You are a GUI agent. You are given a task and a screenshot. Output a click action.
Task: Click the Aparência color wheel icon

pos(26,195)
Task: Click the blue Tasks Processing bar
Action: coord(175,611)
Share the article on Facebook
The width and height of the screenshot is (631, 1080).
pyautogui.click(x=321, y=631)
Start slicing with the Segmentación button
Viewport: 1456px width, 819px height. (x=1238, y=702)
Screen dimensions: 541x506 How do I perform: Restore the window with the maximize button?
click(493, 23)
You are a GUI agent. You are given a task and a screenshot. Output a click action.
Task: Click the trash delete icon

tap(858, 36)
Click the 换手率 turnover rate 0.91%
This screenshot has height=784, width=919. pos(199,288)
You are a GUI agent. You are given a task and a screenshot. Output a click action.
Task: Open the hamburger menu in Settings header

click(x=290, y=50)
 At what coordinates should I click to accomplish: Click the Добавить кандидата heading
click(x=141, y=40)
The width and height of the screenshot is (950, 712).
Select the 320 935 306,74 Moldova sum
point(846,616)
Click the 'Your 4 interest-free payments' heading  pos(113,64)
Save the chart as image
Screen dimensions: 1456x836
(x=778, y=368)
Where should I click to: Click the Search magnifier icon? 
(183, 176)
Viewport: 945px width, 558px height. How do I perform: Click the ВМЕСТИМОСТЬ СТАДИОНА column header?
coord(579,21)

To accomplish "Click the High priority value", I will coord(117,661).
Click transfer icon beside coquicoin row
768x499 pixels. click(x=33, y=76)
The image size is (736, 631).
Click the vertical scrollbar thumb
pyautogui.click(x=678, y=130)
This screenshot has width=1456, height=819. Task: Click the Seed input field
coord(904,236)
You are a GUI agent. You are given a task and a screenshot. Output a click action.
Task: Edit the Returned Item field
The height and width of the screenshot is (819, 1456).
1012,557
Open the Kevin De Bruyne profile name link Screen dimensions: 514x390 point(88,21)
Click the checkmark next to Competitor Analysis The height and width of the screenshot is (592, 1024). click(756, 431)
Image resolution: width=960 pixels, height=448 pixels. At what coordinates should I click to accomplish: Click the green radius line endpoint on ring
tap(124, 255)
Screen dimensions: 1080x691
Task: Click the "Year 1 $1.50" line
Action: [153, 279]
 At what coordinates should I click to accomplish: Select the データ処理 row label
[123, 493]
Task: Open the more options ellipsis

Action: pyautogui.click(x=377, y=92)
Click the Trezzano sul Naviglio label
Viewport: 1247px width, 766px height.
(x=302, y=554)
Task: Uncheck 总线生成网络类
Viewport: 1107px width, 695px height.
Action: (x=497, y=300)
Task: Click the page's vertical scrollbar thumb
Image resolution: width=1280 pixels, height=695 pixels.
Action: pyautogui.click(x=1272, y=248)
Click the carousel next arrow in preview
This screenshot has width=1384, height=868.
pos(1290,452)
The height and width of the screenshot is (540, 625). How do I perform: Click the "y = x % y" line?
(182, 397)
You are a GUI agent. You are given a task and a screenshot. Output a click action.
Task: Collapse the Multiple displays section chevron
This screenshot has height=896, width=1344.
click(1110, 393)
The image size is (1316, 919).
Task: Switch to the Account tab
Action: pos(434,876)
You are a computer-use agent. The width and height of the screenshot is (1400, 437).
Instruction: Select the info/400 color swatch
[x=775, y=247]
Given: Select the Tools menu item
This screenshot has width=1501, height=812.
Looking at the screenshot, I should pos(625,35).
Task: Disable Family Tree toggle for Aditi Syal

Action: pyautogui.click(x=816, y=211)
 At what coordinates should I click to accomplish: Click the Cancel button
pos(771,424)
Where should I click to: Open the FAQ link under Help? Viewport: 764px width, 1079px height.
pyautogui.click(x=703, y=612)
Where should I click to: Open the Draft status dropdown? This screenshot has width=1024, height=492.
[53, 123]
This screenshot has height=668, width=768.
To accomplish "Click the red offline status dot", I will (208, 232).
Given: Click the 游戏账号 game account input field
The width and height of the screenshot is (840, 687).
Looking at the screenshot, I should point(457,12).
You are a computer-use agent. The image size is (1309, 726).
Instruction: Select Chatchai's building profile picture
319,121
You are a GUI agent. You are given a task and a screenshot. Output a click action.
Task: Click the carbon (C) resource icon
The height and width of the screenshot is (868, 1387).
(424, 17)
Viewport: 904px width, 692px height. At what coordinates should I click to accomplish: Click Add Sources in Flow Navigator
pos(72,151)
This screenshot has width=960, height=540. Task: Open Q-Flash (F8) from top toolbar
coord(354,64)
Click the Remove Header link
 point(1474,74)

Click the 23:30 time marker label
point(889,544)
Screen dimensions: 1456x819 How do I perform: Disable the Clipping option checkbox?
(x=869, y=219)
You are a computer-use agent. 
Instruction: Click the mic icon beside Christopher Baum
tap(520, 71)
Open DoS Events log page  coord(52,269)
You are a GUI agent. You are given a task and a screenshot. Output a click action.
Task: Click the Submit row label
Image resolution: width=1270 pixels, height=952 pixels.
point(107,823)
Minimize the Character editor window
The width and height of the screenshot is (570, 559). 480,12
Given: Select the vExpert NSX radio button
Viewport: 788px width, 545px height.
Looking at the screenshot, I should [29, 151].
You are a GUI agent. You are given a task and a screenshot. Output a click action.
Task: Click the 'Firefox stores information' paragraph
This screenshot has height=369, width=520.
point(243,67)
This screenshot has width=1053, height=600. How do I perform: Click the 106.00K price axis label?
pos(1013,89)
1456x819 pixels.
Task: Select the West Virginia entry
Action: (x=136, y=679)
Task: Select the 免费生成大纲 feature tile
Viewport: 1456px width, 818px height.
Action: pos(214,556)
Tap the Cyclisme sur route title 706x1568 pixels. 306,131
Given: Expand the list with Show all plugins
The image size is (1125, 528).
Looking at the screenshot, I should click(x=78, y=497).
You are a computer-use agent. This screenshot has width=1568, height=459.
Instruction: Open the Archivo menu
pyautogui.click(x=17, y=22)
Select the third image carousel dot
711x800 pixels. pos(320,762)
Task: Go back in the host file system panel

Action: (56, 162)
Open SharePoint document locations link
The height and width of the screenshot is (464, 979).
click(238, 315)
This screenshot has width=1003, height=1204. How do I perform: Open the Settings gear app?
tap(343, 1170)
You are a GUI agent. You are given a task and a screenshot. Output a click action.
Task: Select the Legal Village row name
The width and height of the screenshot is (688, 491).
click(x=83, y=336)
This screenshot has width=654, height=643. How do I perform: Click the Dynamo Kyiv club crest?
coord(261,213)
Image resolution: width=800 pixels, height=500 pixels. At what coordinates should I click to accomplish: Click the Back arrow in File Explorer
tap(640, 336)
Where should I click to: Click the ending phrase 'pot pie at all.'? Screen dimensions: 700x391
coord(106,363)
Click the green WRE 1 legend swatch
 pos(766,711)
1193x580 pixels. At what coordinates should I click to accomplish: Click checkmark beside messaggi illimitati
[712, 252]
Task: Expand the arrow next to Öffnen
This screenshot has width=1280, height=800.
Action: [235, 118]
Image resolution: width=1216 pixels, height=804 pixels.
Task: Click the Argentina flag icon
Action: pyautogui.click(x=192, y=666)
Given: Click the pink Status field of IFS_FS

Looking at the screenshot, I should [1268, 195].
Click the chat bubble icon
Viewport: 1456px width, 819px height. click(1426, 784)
■ ■ ■ ■
• Task description:
Reproduce all of the rows above word for word, leaving out nothing and changing nothing.

• Task solution:
You are a GUI agent. You are given a task and a screenshot. Output a click action.
Task: Click the Aparência color wheel icon

pos(26,195)
Task: Click the blue Tasks Processing bar
Action: coord(175,611)
Share the article on Facebook
The width and height of the screenshot is (631, 1080).
pyautogui.click(x=321, y=631)
Start slicing with the Segmentación button
Viewport: 1456px width, 819px height. (x=1238, y=702)
Screen dimensions: 541x506 How do I perform: Restore the window with the maximize button?
click(493, 23)
You are a GUI agent. You are given a task and a screenshot. Output a click action.
Task: Click the trash delete icon

tap(858, 36)
Click the 换手率 turnover rate 0.91%
This screenshot has height=784, width=919. pos(199,288)
You are a GUI agent. You are given a task and a screenshot. Output a click action.
Task: Open the hamburger menu in Settings header

click(x=290, y=50)
 At what coordinates should I click to accomplish: Click the Добавить кандидата heading
click(x=141, y=40)
The width and height of the screenshot is (950, 712).
Select the 320 935 306,74 Moldova sum
point(846,616)
Click the 'Your 4 interest-free payments' heading  pos(113,64)
Save the chart as image
Screen dimensions: 1456x836
(x=778, y=368)
Where should I click to: Click the Search magnifier icon? 
(183, 176)
Viewport: 945px width, 558px height. How do I perform: Click the ВМЕСТИМОСТЬ СТАДИОНА column header?
coord(579,21)

To accomplish "Click the High priority value", I will coord(117,661).
Click transfer icon beside coquicoin row
768x499 pixels. click(x=33, y=76)
The image size is (736, 631).
Click the vertical scrollbar thumb
pyautogui.click(x=678, y=130)
This screenshot has width=1456, height=819. Task: Click the Seed input field
coord(904,236)
You are a GUI agent. You are given a task and a screenshot. Output a click action.
Task: Edit the Returned Item field
The height and width of the screenshot is (819, 1456).
1012,557
Open the Kevin De Bruyne profile name link Screen dimensions: 514x390 point(88,21)
Click the checkmark next to Competitor Analysis The height and width of the screenshot is (592, 1024). click(756, 431)
Image resolution: width=960 pixels, height=448 pixels. At what coordinates should I click to accomplish: Click the green radius line endpoint on ring
tap(124, 255)
Screen dimensions: 1080x691
Task: Click the "Year 1 $1.50" line
Action: [153, 279]
 At what coordinates should I click to accomplish: Select the データ処理 row label
[123, 493]
Task: Open the more options ellipsis

Action: pyautogui.click(x=377, y=92)
Click the Trezzano sul Naviglio label
Viewport: 1247px width, 766px height.
(x=302, y=554)
Task: Uncheck 总线生成网络类
Viewport: 1107px width, 695px height.
Action: (x=497, y=300)
Task: Click the page's vertical scrollbar thumb
Image resolution: width=1280 pixels, height=695 pixels.
Action: pyautogui.click(x=1272, y=248)
Click the carousel next arrow in preview
This screenshot has width=1384, height=868.
pos(1290,452)
The height and width of the screenshot is (540, 625). How do I perform: Click the "y = x % y" line?
(182, 397)
You are a GUI agent. You are given a task and a screenshot. Output a click action.
Task: Collapse the Multiple displays section chevron
This screenshot has height=896, width=1344.
click(1110, 393)
The image size is (1316, 919).
Task: Switch to the Account tab
Action: pos(434,876)
You are a computer-use agent. The width and height of the screenshot is (1400, 437).
Instruction: Select the info/400 color swatch
[x=775, y=247]
Given: Select the Tools menu item
This screenshot has width=1501, height=812.
Looking at the screenshot, I should pos(625,35).
Task: Disable Family Tree toggle for Aditi Syal

Action: pyautogui.click(x=816, y=211)
 At what coordinates should I click to accomplish: Click the Cancel button
pos(771,424)
Where should I click to: Open the FAQ link under Help? Viewport: 764px width, 1079px height.
pyautogui.click(x=703, y=612)
Where should I click to: Open the Draft status dropdown? This screenshot has width=1024, height=492.
[53, 123]
This screenshot has height=668, width=768.
To accomplish "Click the red offline status dot", I will (208, 232).
Given: Click the 游戏账号 game account input field
The width and height of the screenshot is (840, 687).
Looking at the screenshot, I should point(457,12).
You are a computer-use agent. The image size is (1309, 726).
Instruction: Select Chatchai's building profile picture
319,121
You are a GUI agent. You are given a task and a screenshot. Output a click action.
Task: Click the carbon (C) resource icon
The height and width of the screenshot is (868, 1387).
(424, 17)
Viewport: 904px width, 692px height. At what coordinates should I click to accomplish: Click Add Sources in Flow Navigator
pos(72,151)
This screenshot has width=960, height=540. Task: Open Q-Flash (F8) from top toolbar
coord(354,64)
Click the Remove Header link
 point(1474,74)

Click the 23:30 time marker label
point(889,544)
Screen dimensions: 1456x819 How do I perform: Disable the Clipping option checkbox?
(x=869, y=219)
You are a computer-use agent. 
Instruction: Click the mic icon beside Christopher Baum
tap(520, 71)
Open DoS Events log page  coord(52,269)
You are a GUI agent. You are given a task and a screenshot. Output a click action.
Task: Click the Submit row label
Image resolution: width=1270 pixels, height=952 pixels.
point(107,823)
Minimize the Character editor window
The width and height of the screenshot is (570, 559). 480,12
Given: Select the vExpert NSX radio button
Viewport: 788px width, 545px height.
Looking at the screenshot, I should [29, 151].
You are a GUI agent. You are given a task and a screenshot. Output a click action.
Task: Click the 'Firefox stores information' paragraph
This screenshot has height=369, width=520.
point(243,67)
This screenshot has width=1053, height=600. How do I perform: Click the 106.00K price axis label?
pos(1013,89)
1456x819 pixels.
Task: Select the West Virginia entry
Action: (x=136, y=679)
Task: Select the 免费生成大纲 feature tile
Viewport: 1456px width, 818px height.
Action: pos(214,556)
Tap the Cyclisme sur route title 706x1568 pixels. 306,131
Given: Expand the list with Show all plugins
The image size is (1125, 528).
Looking at the screenshot, I should click(x=78, y=497).
You are a computer-use agent. This screenshot has width=1568, height=459.
Instruction: Open the Archivo menu
pyautogui.click(x=17, y=22)
Select the third image carousel dot
711x800 pixels. pos(320,762)
Task: Go back in the host file system panel

Action: (56, 162)
Open SharePoint document locations link
The height and width of the screenshot is (464, 979).
click(238, 315)
This screenshot has width=1003, height=1204. How do I perform: Open the Settings gear app?
tap(343, 1170)
You are a GUI agent. You are given a task and a screenshot. Output a click action.
Task: Select the Legal Village row name
The width and height of the screenshot is (688, 491).
click(x=83, y=336)
This screenshot has width=654, height=643. How do I perform: Click the Dynamo Kyiv club crest?
coord(261,213)
Image resolution: width=800 pixels, height=500 pixels. At what coordinates should I click to accomplish: Click the Back arrow in File Explorer
tap(640, 336)
Where should I click to: Click the ending phrase 'pot pie at all.'? Screen dimensions: 700x391
coord(106,363)
Click the green WRE 1 legend swatch
 pos(766,711)
1193x580 pixels. At what coordinates should I click to accomplish: Click checkmark beside messaggi illimitati
[712, 252]
Task: Expand the arrow next to Öffnen
This screenshot has width=1280, height=800.
Action: [235, 118]
Image resolution: width=1216 pixels, height=804 pixels.
Task: Click the Argentina flag icon
Action: pyautogui.click(x=192, y=666)
Given: Click the pink Status field of IFS_FS

Looking at the screenshot, I should [1268, 195].
Click the chat bubble icon
Viewport: 1456px width, 819px height. click(1426, 784)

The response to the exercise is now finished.